=== What you will do ===
Word for word, retype every line of the data.

Stored data entries:

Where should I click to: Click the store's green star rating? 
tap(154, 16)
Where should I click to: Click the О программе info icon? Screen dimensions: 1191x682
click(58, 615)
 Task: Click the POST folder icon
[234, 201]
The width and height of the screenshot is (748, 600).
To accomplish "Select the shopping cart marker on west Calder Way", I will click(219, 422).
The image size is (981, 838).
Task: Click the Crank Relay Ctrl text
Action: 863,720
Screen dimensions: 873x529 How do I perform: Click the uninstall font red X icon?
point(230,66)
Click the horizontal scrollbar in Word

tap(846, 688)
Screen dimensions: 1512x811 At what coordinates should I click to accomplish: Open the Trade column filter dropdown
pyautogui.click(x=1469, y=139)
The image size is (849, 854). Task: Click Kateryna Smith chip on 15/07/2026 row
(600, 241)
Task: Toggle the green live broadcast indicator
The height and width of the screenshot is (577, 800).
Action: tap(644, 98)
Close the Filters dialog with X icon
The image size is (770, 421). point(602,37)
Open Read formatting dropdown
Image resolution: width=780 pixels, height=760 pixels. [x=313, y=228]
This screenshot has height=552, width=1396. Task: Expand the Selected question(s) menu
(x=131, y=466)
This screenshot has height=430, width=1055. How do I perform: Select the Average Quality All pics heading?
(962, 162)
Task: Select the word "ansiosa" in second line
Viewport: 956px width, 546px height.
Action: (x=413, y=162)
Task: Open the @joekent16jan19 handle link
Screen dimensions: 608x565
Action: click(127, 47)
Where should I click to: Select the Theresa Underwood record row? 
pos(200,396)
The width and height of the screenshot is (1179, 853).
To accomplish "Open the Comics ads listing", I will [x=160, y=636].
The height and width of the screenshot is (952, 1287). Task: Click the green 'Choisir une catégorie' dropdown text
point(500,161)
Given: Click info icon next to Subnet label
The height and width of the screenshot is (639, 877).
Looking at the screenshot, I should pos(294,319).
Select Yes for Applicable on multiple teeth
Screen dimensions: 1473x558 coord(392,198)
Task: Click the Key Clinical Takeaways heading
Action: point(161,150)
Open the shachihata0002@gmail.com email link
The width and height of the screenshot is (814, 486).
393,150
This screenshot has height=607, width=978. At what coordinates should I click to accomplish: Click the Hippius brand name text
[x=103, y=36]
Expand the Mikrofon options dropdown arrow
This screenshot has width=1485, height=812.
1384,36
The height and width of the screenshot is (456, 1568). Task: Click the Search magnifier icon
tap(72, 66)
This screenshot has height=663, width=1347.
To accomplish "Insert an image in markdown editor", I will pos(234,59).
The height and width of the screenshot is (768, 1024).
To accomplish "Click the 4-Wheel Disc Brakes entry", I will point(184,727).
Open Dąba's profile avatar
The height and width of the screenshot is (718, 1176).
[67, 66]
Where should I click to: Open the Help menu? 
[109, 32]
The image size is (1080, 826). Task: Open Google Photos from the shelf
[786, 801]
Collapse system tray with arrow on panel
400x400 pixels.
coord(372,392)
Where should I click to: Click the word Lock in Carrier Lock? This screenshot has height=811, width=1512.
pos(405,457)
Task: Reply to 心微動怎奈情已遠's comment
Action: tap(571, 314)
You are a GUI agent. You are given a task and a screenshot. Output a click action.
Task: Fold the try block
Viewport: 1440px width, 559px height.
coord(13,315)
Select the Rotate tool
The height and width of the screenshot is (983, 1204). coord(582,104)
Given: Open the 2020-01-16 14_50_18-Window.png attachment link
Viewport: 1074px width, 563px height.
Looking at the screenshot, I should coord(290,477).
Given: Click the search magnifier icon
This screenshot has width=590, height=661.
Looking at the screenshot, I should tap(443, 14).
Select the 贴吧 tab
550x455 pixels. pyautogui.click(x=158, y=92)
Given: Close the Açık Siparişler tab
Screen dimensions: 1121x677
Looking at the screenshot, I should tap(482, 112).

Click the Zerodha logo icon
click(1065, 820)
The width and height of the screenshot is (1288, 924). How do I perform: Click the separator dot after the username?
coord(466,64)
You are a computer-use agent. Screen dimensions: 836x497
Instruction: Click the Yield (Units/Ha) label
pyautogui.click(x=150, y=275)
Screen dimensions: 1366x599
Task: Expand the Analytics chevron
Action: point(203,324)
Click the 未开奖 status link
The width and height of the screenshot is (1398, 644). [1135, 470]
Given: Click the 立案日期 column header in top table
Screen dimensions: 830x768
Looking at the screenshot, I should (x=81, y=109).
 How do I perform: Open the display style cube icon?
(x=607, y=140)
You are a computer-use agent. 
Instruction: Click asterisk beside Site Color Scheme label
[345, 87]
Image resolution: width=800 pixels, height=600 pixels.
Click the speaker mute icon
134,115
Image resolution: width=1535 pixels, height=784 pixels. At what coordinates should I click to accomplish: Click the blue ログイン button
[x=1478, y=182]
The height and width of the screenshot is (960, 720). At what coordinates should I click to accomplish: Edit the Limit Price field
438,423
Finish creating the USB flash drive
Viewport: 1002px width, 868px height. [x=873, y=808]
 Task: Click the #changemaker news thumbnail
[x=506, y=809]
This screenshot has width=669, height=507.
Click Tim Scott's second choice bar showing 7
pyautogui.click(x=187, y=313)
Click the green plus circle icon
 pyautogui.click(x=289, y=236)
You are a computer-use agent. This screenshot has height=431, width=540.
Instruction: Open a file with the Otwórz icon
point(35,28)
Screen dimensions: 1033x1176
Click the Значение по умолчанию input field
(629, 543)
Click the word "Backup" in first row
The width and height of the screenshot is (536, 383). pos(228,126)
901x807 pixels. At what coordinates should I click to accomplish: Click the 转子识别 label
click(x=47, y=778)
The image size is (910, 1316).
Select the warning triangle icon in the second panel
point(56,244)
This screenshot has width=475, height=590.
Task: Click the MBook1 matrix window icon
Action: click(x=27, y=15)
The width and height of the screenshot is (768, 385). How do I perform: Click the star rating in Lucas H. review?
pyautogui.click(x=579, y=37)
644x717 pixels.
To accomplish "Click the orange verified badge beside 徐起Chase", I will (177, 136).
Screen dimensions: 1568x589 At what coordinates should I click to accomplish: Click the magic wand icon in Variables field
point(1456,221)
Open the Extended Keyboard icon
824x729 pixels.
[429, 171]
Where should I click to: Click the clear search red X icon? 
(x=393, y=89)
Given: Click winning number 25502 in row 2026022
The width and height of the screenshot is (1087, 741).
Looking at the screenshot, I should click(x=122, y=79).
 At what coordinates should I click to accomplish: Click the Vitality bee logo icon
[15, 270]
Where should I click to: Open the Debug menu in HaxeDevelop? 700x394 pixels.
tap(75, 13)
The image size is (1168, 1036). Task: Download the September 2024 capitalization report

=== Solution ===
Where should I click to: Click the store's green star rating? 
tap(154, 16)
Where should I click to: Click the О программе info icon? Screen dimensions: 1191x682
click(58, 615)
 Task: Click the POST folder icon
[234, 201]
The width and height of the screenshot is (748, 600).
To accomplish "Select the shopping cart marker on west Calder Way", I will click(219, 422).
The image size is (981, 838).
Task: Click the Crank Relay Ctrl text
Action: 863,720
Screen dimensions: 873x529 How do I perform: Click the uninstall font red X icon?
point(230,66)
Click the horizontal scrollbar in Word

tap(846, 688)
Screen dimensions: 1512x811 At what coordinates should I click to accomplish: Open the Trade column filter dropdown
pyautogui.click(x=1469, y=139)
The image size is (849, 854). Task: Click Kateryna Smith chip on 15/07/2026 row
(600, 241)
Task: Toggle the green live broadcast indicator
The height and width of the screenshot is (577, 800).
Action: tap(644, 98)
Close the Filters dialog with X icon
The image size is (770, 421). point(602,37)
Open Read formatting dropdown
Image resolution: width=780 pixels, height=760 pixels. [x=313, y=228]
This screenshot has height=552, width=1396. Task: Expand the Selected question(s) menu
(x=131, y=466)
This screenshot has height=430, width=1055. How do I perform: Select the Average Quality All pics heading?
(962, 162)
Task: Select the word "ansiosa" in second line
Viewport: 956px width, 546px height.
Action: (x=413, y=162)
Task: Open the @joekent16jan19 handle link
Screen dimensions: 608x565
Action: click(127, 47)
Where should I click to: Select the Theresa Underwood record row? 
pos(200,396)
The width and height of the screenshot is (1179, 853).
To accomplish "Open the Comics ads listing", I will [x=160, y=636].
The height and width of the screenshot is (952, 1287). Task: Click the green 'Choisir une catégorie' dropdown text
point(500,161)
Given: Click info icon next to Subnet label
The height and width of the screenshot is (639, 877).
Looking at the screenshot, I should pos(294,319).
Select Yes for Applicable on multiple teeth
Screen dimensions: 1473x558 coord(392,198)
Task: Click the Key Clinical Takeaways heading
Action: point(161,150)
Open the shachihata0002@gmail.com email link
The width and height of the screenshot is (814, 486).
393,150
This screenshot has height=607, width=978. At what coordinates should I click to accomplish: Click the Hippius brand name text
[x=103, y=36]
Expand the Mikrofon options dropdown arrow
This screenshot has width=1485, height=812.
1384,36
The height and width of the screenshot is (456, 1568). Task: Click the Search magnifier icon
tap(72, 66)
This screenshot has height=663, width=1347.
To accomplish "Insert an image in markdown editor", I will pos(234,59).
The height and width of the screenshot is (768, 1024).
To accomplish "Click the 4-Wheel Disc Brakes entry", I will point(184,727).
Open Dąba's profile avatar
The height and width of the screenshot is (718, 1176).
[67, 66]
Where should I click to: Open the Help menu? 
[109, 32]
The image size is (1080, 826). Task: Open Google Photos from the shelf
[786, 801]
Collapse system tray with arrow on panel
400x400 pixels.
coord(372,392)
Where should I click to: Click the word Lock in Carrier Lock? This screenshot has height=811, width=1512.
pos(405,457)
Task: Reply to 心微動怎奈情已遠's comment
Action: tap(571, 314)
You are a GUI agent. You are given a task and a screenshot. Output a click action.
Task: Fold the try block
Viewport: 1440px width, 559px height.
coord(13,315)
Select the Rotate tool
The height and width of the screenshot is (983, 1204). coord(582,104)
Given: Open the 2020-01-16 14_50_18-Window.png attachment link
Viewport: 1074px width, 563px height.
Looking at the screenshot, I should coord(290,477).
Given: Click the search magnifier icon
This screenshot has width=590, height=661.
Looking at the screenshot, I should tap(443, 14).
Select the 贴吧 tab
550x455 pixels. pyautogui.click(x=158, y=92)
Given: Close the Açık Siparişler tab
Screen dimensions: 1121x677
Looking at the screenshot, I should tap(482, 112).

Click the Zerodha logo icon
click(1065, 820)
The width and height of the screenshot is (1288, 924). How do I perform: Click the separator dot after the username?
coord(466,64)
You are a computer-use agent. Screen dimensions: 836x497
Instruction: Click the Yield (Units/Ha) label
pyautogui.click(x=150, y=275)
Screen dimensions: 1366x599
Task: Expand the Analytics chevron
Action: point(203,324)
Click the 未开奖 status link
The width and height of the screenshot is (1398, 644). [1135, 470]
Given: Click the 立案日期 column header in top table
Screen dimensions: 830x768
Looking at the screenshot, I should (x=81, y=109).
 How do I perform: Open the display style cube icon?
(x=607, y=140)
You are a computer-use agent. 
Instruction: Click asterisk beside Site Color Scheme label
[345, 87]
Image resolution: width=800 pixels, height=600 pixels.
Click the speaker mute icon
134,115
Image resolution: width=1535 pixels, height=784 pixels. At what coordinates should I click to accomplish: Click the blue ログイン button
[x=1478, y=182]
The height and width of the screenshot is (960, 720). At what coordinates should I click to accomplish: Edit the Limit Price field
438,423
Finish creating the USB flash drive
Viewport: 1002px width, 868px height. [x=873, y=808]
 Task: Click the #changemaker news thumbnail
[x=506, y=809]
This screenshot has width=669, height=507.
Click Tim Scott's second choice bar showing 7
pyautogui.click(x=187, y=313)
Click the green plus circle icon
 pyautogui.click(x=289, y=236)
You are a computer-use agent. This screenshot has height=431, width=540.
Instruction: Open a file with the Otwórz icon
point(35,28)
Screen dimensions: 1033x1176
Click the Значение по умолчанию input field
(629, 543)
Click the word "Backup" in first row
The width and height of the screenshot is (536, 383). pos(228,126)
901x807 pixels. At what coordinates should I click to accomplish: Click the 转子识别 label
click(x=47, y=778)
The image size is (910, 1316).
Select the warning triangle icon in the second panel
point(56,244)
This screenshot has width=475, height=590.
Task: Click the MBook1 matrix window icon
Action: click(x=27, y=15)
The width and height of the screenshot is (768, 385). How do I perform: Click the star rating in Lucas H. review?
pyautogui.click(x=579, y=37)
644x717 pixels.
To accomplish "Click the orange verified badge beside 徐起Chase", I will (177, 136).
Screen dimensions: 1568x589 At what coordinates should I click to accomplish: Click the magic wand icon in Variables field
point(1456,221)
Open the Extended Keyboard icon
824x729 pixels.
[429, 171]
Where should I click to: Click the clear search red X icon? 
(x=393, y=89)
Given: Click winning number 25502 in row 2026022
The width and height of the screenshot is (1087, 741).
Looking at the screenshot, I should click(x=122, y=79).
 At what coordinates should I click to accomplish: Click the Vitality bee logo icon
[15, 270]
Where should I click to: Open the Debug menu in HaxeDevelop? 700x394 pixels.
tap(75, 13)
The image size is (1168, 1036). Task: Download the September 2024 capitalization report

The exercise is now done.